Exercise requirements: Reproduce word for word, from the entries below, the line with "Open the コース dropdown showing 120分", the line with "Collapse the Admin", and every line between them, and nothing more.

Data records
..............................

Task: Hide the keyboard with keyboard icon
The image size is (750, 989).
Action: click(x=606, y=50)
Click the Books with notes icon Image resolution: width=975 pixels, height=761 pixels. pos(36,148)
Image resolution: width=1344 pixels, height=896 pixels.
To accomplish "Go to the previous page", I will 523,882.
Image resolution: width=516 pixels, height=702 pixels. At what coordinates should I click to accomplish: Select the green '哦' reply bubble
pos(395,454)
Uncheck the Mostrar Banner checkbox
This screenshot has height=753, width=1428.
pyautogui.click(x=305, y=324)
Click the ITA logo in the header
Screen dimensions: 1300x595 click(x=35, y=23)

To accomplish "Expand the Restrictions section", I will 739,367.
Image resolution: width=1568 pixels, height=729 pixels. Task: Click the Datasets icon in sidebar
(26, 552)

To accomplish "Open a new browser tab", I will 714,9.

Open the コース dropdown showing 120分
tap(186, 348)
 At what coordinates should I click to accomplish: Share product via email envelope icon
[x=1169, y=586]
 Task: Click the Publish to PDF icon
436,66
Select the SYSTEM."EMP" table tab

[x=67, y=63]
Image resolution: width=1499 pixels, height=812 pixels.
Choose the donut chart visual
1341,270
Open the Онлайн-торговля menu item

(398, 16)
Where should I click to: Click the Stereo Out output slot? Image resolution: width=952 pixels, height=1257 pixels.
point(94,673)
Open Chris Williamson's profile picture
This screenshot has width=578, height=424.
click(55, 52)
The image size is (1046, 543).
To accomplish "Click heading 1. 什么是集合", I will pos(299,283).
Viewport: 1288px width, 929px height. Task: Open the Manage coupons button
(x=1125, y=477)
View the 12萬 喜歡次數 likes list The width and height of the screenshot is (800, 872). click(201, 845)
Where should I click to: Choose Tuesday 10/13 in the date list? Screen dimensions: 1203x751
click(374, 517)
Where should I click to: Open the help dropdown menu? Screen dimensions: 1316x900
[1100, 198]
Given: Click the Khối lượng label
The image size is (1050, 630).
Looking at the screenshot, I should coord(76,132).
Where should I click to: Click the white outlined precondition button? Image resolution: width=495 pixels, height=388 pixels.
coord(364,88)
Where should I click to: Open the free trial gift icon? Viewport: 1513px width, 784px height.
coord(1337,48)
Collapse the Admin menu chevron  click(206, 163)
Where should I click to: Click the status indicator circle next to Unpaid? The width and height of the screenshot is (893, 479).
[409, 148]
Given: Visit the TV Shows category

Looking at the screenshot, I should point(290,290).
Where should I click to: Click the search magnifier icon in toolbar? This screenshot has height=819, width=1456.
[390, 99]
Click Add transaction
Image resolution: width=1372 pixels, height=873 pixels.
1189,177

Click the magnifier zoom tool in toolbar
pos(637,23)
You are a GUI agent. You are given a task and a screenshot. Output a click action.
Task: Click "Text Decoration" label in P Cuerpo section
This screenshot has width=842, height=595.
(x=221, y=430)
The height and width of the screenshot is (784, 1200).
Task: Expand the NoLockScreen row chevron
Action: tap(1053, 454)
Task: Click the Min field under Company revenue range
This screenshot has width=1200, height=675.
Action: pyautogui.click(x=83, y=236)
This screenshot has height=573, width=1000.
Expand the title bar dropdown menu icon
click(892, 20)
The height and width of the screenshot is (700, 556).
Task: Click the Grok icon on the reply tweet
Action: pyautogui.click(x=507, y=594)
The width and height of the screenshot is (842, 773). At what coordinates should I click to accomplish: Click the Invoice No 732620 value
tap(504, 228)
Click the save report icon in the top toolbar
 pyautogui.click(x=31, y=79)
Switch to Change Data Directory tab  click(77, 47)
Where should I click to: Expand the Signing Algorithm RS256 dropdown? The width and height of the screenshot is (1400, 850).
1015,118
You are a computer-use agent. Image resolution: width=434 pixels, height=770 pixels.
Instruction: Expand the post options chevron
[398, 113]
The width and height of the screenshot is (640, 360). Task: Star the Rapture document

..............................

Problem solution:
Open the コース dropdown showing 120分
tap(186, 348)
 At what coordinates should I click to accomplish: Share product via email envelope icon
[x=1169, y=586]
 Task: Click the Publish to PDF icon
436,66
Select the SYSTEM."EMP" table tab

[x=67, y=63]
Image resolution: width=1499 pixels, height=812 pixels.
Choose the donut chart visual
1341,270
Open the Онлайн-торговля menu item

(398, 16)
Where should I click to: Click the Stereo Out output slot? Image resolution: width=952 pixels, height=1257 pixels.
point(94,673)
Open Chris Williamson's profile picture
This screenshot has width=578, height=424.
click(55, 52)
The image size is (1046, 543).
To accomplish "Click heading 1. 什么是集合", I will pos(299,283).
Viewport: 1288px width, 929px height. Task: Open the Manage coupons button
(x=1125, y=477)
View the 12萬 喜歡次數 likes list The width and height of the screenshot is (800, 872). click(201, 845)
Where should I click to: Choose Tuesday 10/13 in the date list? Screen dimensions: 1203x751
click(374, 517)
Where should I click to: Open the help dropdown menu? Screen dimensions: 1316x900
[1100, 198]
Given: Click the Khối lượng label
The image size is (1050, 630).
Looking at the screenshot, I should coord(76,132).
Where should I click to: Click the white outlined precondition button? Image resolution: width=495 pixels, height=388 pixels.
coord(364,88)
Where should I click to: Open the free trial gift icon? Viewport: 1513px width, 784px height.
coord(1337,48)
Collapse the Admin menu chevron  click(206, 163)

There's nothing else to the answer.